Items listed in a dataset
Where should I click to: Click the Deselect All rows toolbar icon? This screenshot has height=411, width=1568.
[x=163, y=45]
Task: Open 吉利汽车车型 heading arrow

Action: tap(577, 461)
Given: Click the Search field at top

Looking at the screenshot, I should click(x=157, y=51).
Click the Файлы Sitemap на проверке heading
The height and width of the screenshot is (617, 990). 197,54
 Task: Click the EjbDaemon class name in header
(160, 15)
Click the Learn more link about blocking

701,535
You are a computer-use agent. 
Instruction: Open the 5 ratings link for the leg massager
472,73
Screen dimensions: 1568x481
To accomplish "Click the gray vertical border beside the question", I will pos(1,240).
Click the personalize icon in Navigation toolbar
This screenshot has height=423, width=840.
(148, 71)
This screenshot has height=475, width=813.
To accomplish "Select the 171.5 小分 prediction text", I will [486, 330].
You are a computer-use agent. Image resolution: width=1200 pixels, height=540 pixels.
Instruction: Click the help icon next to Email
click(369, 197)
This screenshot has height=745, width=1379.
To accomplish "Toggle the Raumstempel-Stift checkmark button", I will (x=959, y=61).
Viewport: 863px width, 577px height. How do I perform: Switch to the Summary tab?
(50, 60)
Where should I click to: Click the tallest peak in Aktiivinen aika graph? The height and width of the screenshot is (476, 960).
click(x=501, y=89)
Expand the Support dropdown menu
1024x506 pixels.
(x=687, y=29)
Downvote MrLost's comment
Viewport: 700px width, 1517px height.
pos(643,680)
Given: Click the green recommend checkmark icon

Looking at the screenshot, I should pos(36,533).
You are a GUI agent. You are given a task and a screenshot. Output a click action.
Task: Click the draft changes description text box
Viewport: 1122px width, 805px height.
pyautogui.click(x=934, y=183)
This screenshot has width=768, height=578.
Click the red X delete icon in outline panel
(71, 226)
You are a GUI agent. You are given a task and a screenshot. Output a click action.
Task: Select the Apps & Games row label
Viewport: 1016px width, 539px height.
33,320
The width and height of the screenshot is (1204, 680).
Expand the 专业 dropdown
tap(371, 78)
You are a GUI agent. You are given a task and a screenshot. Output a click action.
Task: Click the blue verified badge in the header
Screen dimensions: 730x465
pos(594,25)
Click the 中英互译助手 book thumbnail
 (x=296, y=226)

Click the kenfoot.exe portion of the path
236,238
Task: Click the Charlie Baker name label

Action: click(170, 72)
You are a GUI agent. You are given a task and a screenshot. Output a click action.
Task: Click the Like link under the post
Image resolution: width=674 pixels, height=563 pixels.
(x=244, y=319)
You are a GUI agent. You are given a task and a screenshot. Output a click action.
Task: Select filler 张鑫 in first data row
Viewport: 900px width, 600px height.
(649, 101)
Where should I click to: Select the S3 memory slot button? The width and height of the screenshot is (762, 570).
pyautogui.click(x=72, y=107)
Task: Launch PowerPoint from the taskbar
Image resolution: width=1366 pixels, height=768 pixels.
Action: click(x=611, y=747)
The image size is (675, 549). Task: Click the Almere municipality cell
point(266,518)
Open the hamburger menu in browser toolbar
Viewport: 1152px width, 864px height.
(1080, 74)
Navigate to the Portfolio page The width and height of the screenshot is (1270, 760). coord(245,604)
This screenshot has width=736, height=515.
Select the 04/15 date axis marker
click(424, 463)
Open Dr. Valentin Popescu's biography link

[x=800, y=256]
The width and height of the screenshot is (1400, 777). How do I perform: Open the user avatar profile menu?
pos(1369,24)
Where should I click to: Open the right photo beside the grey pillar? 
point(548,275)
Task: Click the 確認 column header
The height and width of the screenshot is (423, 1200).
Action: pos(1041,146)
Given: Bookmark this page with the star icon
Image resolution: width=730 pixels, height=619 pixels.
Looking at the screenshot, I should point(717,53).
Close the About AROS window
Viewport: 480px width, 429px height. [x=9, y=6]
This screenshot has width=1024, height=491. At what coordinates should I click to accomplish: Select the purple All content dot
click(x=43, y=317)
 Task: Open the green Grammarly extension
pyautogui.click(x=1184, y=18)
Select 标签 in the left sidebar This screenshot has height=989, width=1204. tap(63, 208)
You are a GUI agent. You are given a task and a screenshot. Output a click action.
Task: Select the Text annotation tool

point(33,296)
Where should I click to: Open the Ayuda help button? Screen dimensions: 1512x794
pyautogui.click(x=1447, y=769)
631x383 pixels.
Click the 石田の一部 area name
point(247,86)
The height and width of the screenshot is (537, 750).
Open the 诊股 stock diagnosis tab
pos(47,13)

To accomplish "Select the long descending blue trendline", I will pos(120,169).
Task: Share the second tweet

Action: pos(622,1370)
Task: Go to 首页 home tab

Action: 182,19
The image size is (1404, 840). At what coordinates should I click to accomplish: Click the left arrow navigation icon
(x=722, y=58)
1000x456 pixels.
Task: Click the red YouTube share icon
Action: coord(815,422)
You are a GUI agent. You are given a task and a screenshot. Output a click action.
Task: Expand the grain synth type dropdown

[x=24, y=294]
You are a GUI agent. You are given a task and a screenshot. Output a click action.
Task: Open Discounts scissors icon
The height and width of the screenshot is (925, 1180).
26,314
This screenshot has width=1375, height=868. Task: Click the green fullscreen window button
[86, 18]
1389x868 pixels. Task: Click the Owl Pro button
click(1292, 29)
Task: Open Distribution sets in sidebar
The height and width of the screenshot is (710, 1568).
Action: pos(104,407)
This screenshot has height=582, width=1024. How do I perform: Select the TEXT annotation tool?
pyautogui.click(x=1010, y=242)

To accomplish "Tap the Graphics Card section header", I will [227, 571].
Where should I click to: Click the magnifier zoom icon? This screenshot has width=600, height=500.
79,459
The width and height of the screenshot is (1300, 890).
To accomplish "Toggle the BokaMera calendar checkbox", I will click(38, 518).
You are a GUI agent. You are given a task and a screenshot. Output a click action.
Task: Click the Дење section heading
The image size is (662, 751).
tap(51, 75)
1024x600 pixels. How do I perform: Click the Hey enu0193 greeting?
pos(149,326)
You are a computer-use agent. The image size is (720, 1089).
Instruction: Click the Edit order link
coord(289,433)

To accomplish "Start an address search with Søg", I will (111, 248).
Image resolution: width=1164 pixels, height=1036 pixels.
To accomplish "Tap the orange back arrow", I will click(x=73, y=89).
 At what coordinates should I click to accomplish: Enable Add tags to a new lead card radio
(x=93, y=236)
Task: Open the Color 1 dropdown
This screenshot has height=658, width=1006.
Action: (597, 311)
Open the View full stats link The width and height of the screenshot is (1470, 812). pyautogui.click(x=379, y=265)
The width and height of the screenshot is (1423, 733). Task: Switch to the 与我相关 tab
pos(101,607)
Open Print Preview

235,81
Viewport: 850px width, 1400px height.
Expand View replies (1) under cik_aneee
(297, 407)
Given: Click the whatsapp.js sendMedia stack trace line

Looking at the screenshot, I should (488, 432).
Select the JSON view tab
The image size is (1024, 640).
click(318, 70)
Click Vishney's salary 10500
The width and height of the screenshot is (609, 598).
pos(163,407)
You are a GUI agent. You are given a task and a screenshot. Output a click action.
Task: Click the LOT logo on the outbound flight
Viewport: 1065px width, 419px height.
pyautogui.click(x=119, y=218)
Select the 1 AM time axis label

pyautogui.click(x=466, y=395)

### Problem to solve:
For the string "with", return every line of the data where it appears.

### Answer section:
Given: Bookmark this page with the star icon
To accomplish "Start an address search with Søg", I will (111, 248).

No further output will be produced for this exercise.